A cliff diver plunges from a height of $81 \mathrm{ft}$ above the water surface. The distance the diver falls in $t$ seconds is given by the function $d(t)=16 t^{2} \mathrm{ft}$. (a) After how many seconds will the diver hit the water? s (b) With what velocity (in $\mathrm{ft} / \mathrm{s}$ ) does the diver hit the water? $\mathrm{ft} / \mathrm{s}$

Step 1 ：The distance the diver falls in t seconds is given by the function \(d(t)=16 t^{2} \mathrm{ft}\).

Step 2 ：We can find when the diver will hit the water by setting the distance function equal to the height of the cliff and solving for time. So, we set \(d(t) = 81\) and solve for \(t\).

Step 3 ：Solving the equation \(16t^2 = 81\) gives us two solutions for \(t\), which are \(-\frac{9}{4}\) and \(\frac{9}{4}\).

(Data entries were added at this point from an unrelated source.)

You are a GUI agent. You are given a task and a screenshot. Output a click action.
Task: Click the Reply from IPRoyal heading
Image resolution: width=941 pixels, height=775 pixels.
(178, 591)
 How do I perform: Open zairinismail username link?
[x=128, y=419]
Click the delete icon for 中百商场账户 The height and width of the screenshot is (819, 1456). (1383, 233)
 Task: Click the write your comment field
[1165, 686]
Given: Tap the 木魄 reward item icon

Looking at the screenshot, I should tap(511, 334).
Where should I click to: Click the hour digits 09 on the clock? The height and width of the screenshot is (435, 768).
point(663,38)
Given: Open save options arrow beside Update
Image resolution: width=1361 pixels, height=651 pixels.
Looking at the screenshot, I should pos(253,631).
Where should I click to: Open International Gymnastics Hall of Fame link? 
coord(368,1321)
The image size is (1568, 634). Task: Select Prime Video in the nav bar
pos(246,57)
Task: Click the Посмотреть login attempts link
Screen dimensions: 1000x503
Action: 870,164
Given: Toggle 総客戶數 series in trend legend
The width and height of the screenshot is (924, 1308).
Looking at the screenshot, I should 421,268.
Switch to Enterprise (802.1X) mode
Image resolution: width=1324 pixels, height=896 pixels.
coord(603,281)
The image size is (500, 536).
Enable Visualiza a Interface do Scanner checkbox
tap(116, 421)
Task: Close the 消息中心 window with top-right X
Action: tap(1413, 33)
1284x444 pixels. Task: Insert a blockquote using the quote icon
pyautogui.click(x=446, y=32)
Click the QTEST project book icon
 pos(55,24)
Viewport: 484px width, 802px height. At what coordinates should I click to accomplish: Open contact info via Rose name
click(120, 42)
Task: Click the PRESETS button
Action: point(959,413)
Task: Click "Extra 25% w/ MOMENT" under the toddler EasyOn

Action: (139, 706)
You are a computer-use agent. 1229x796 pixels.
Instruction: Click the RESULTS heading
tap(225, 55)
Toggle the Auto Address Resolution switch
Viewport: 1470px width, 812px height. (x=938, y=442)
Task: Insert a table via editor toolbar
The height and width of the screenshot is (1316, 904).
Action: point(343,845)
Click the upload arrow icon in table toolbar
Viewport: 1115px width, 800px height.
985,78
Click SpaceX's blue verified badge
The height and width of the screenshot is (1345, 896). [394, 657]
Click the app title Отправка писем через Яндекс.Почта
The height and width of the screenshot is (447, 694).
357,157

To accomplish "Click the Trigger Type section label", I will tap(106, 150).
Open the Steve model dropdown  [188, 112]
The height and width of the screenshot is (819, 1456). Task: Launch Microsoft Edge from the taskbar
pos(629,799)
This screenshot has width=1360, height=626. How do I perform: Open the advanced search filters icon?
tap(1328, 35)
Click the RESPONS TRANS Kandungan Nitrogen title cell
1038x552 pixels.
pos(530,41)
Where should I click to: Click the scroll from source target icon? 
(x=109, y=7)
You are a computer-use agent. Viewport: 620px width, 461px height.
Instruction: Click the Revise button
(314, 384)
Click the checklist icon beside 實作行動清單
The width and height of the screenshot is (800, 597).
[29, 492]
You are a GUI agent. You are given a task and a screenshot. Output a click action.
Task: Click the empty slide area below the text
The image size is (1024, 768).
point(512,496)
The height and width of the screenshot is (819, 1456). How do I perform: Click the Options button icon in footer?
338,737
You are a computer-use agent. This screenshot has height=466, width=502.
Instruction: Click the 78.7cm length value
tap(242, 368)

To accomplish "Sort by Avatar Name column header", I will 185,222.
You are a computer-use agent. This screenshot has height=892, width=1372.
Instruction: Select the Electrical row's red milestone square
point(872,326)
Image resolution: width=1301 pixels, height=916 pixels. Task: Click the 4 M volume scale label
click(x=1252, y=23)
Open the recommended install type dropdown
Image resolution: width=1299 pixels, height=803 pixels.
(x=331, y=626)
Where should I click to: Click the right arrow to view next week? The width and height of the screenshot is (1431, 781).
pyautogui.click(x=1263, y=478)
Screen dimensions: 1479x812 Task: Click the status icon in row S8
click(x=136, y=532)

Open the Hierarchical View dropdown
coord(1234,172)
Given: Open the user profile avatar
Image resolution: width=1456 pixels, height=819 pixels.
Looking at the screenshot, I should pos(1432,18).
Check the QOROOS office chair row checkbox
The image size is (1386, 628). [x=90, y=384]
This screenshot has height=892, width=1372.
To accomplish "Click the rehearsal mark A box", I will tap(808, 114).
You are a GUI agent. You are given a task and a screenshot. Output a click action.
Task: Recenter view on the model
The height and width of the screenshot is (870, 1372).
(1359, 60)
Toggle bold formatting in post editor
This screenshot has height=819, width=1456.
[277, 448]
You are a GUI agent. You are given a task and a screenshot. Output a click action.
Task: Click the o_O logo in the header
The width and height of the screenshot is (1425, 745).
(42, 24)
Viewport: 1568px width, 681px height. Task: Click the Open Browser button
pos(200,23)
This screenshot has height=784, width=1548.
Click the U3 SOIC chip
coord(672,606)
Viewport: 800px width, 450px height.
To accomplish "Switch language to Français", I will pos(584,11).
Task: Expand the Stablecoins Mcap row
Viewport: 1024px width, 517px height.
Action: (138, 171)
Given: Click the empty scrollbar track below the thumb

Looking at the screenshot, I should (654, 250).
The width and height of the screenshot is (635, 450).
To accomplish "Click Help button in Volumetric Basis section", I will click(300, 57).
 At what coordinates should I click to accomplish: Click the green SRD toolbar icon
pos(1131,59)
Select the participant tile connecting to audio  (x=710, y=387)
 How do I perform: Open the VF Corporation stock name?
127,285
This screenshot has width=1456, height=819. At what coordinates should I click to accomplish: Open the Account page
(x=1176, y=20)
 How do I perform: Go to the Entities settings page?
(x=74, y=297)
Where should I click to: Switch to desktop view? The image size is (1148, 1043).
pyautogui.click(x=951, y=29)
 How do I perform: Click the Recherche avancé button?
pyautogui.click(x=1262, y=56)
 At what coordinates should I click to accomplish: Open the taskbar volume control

However, time cannot be negative, so we discard the negative solution.

Step 4 ：Therefore, the diver will hit the water after \(\boxed{\frac{9}{4}}\) seconds.

Step 5 ：We can find the velocity of the diver when they hit the water by taking the derivative of the distance function, which gives us the velocity function \(v(t) = 32t\).

Step 6 ：Evaluating the velocity function at the time the diver hits the water, \(t = \frac{9}{4}\), gives us a velocity of \(72 \, \mathrm{ft/s}\).

Step 7 ：Therefore, the diver will hit the water with a velocity of \(\boxed{72 \, \mathrm{ft/s}}\).